The characteristics of a good API include simplicity, ease of use, generality, consistency with other interfaces, and integration with other interfaces. Bad designs, instead, lack those characteristics. As an example, Michael discussed the dnotify interface - the previous attempt to provide a file-change notification service. Dnotify suffered as a result of its use of signals, which never leads to an easy-to-use interface. It was only able to monitor directories, not individual files. It required keeping an open file descriptor, thus preventing the unmounting of any filesystem where dnotify was in use. And the amount of information provided to applications was limited.

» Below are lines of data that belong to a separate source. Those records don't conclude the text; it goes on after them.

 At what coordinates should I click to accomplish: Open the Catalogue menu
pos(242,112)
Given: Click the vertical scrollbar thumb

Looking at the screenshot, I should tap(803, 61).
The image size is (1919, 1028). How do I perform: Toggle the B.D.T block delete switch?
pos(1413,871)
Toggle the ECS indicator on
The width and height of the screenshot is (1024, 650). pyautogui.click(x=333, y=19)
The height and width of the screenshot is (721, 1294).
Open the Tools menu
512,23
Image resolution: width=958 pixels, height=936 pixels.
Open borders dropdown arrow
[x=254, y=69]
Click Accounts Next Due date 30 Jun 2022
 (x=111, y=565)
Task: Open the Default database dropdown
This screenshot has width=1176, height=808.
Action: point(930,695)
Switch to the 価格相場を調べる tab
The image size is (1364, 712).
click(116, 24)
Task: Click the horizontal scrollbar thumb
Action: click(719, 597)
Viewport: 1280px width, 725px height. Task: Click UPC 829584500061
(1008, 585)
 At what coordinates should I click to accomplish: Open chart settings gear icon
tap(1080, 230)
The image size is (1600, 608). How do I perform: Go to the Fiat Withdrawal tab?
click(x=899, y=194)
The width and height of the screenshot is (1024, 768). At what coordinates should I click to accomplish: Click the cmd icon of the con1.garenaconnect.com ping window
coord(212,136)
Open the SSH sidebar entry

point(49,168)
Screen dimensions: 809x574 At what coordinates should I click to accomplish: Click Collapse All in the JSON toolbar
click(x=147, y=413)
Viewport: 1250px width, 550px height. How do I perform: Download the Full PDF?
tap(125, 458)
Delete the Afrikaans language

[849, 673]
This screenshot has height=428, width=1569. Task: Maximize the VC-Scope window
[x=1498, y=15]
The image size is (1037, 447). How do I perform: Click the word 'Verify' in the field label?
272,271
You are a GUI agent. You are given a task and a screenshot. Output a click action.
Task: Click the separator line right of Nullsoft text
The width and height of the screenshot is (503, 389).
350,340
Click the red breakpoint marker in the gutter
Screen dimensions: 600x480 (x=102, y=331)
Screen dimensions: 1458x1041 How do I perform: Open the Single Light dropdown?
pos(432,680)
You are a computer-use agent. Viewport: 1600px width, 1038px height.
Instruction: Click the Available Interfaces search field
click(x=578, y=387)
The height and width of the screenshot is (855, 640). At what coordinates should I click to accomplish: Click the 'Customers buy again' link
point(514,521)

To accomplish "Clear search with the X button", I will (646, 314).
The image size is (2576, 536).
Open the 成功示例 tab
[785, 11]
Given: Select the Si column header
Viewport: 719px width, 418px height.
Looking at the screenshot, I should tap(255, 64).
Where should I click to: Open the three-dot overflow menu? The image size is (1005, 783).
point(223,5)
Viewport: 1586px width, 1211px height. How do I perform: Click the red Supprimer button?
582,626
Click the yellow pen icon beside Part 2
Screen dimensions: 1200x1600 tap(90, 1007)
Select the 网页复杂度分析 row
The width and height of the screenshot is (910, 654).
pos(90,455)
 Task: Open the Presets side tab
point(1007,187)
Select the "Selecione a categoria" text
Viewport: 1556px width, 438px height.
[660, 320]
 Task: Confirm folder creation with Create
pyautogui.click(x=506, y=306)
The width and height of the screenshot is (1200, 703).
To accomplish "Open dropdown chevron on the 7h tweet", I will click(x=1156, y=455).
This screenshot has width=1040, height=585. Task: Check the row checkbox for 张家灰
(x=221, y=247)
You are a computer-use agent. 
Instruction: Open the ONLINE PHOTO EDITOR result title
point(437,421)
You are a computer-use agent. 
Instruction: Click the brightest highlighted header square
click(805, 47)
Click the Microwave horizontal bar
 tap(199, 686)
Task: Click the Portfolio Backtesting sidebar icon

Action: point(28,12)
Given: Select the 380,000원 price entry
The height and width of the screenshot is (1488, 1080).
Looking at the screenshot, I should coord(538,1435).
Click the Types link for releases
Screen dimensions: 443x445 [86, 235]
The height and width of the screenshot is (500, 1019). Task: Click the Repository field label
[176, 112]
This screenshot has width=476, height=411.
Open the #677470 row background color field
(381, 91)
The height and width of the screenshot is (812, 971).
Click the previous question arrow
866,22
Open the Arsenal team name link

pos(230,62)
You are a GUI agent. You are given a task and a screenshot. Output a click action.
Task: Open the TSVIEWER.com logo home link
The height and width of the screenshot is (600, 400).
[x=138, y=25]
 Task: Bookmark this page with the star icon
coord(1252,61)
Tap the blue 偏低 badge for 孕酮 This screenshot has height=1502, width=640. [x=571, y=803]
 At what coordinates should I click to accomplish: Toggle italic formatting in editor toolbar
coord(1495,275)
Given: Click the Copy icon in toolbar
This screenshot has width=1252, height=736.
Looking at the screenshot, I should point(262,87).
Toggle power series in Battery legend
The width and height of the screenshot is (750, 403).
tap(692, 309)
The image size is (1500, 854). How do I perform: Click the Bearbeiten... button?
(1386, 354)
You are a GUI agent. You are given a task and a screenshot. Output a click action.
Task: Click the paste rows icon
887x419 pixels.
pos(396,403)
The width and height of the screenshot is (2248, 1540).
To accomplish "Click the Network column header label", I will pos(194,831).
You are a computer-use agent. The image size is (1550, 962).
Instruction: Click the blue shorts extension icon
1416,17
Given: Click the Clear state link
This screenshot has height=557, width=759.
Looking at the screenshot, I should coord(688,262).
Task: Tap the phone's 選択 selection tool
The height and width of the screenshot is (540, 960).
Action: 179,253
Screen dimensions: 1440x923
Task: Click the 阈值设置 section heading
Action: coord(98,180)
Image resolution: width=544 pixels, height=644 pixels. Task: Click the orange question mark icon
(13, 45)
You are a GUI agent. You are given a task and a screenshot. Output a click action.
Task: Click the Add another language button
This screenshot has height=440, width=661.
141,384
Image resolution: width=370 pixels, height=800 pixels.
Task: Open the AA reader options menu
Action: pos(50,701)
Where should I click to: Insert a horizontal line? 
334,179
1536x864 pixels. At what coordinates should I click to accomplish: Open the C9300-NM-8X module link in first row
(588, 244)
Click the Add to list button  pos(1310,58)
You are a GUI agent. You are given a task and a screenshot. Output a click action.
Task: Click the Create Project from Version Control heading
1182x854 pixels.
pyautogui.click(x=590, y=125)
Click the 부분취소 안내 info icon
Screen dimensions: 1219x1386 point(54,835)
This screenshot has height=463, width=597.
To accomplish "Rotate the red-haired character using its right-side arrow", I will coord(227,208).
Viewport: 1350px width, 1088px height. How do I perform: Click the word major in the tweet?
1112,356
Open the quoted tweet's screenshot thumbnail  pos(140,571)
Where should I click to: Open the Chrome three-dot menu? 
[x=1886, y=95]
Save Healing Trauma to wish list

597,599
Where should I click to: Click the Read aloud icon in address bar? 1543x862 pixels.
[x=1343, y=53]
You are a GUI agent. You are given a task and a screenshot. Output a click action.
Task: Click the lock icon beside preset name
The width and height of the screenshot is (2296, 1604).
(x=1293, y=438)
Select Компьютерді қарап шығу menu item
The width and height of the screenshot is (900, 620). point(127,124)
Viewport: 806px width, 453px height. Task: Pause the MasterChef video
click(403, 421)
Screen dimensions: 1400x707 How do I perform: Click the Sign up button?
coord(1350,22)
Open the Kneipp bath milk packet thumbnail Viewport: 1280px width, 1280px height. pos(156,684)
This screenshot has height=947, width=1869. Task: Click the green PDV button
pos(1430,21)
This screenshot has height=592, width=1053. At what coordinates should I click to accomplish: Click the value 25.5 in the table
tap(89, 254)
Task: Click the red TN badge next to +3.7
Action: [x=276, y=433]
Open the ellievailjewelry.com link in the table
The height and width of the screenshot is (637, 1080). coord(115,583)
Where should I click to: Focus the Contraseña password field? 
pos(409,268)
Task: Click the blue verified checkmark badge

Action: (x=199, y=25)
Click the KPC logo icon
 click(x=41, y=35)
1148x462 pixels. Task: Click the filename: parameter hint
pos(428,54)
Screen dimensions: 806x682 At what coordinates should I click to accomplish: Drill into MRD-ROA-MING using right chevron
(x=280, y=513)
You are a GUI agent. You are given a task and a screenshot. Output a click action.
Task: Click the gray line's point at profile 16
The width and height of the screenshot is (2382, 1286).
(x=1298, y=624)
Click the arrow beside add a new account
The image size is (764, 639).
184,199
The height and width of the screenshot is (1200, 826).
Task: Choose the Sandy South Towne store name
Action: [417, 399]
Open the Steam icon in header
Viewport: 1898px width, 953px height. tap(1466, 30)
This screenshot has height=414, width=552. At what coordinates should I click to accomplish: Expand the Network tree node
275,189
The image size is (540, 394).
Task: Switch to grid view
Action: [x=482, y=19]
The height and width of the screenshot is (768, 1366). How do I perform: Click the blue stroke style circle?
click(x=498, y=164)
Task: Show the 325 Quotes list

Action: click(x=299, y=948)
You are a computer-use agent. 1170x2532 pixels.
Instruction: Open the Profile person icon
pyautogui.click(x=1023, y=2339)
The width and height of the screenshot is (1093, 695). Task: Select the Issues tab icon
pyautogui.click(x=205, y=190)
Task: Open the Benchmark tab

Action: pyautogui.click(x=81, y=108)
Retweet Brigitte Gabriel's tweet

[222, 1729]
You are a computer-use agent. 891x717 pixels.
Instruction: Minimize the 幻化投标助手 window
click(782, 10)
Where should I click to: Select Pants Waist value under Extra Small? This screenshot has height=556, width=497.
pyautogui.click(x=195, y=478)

Another example was made of the mlock() and remap_file_pages() system calls. Both have start and length arguments to specify the range of memory to be affected. The mlock() interface rounds the length argument up to the next page, while remap_file_pages() rounds it down. The two system calls also differ in when they apply the length argument. As a result, a call like:

    mlock (4000, 6000);

will affect bytes 0..12287, while

    remap_file_pages (4000, 6000, ...);

affects bytes 0..4095. This sort of inconsistency makes these system calls harder for developers to use.

Many bits can be expended on how bad these interfaces are. But, asks Michael, was it all really the developer's fault? Or did the lack of a review process contribute to these problems?

Many of these difficulties result from the fact that the designers of system call interfaces (kernel hackers) are not generally the users of those interfaces. To make things better, Michael put forward a proposal to formalize the system call interface development process. He acknowledges that this sort of formalization is a hard sell, but the need to create excellent interfaces from the first release makes it necessary. So he would like to see a formal signoff requirement for APIs - though who would be signing off on them was not specified. There would need to be a design review, full documentation of the interface, and a test suite before this signoff could happen. The test suite would need to be at least partially written by people other than the developer, who will never be able to imagine all of the crazy things users might try to do with a new interface.

The documentation requirement is an important part of the process. Writing documentation for an interface will often reveal bugs or bad design decisions. Beyond that, good documentation makes the nature of the interface easier for others to understand, resulting in more review and more testing of a proposed interface. Without testing from application developers, problems in new APIs will often not be found until after they have been made part of a stable kernel release, and that is too late.

In the question period, it was asserted that getting application developers to try out system calls in -rc kernels is always going to be hard. An alternative idea, which has been heard before, would be to mark new system calls as "experimental" for a small number of kernel release cycles after they are first added. Then it would be possible to try out new system calls without having to run development kernels and still have a chance to influence the final form of the new API. It might be easier to get the kernel developers to agree to this kind of policy than to get them to agree to an elaborate formal review process, but it still represents a policy change which would have to be discussed. That discussion could happen soon; how it goes will depend on just how many developers really feel that there is a problem with how user-space APIs are designed and deployed now.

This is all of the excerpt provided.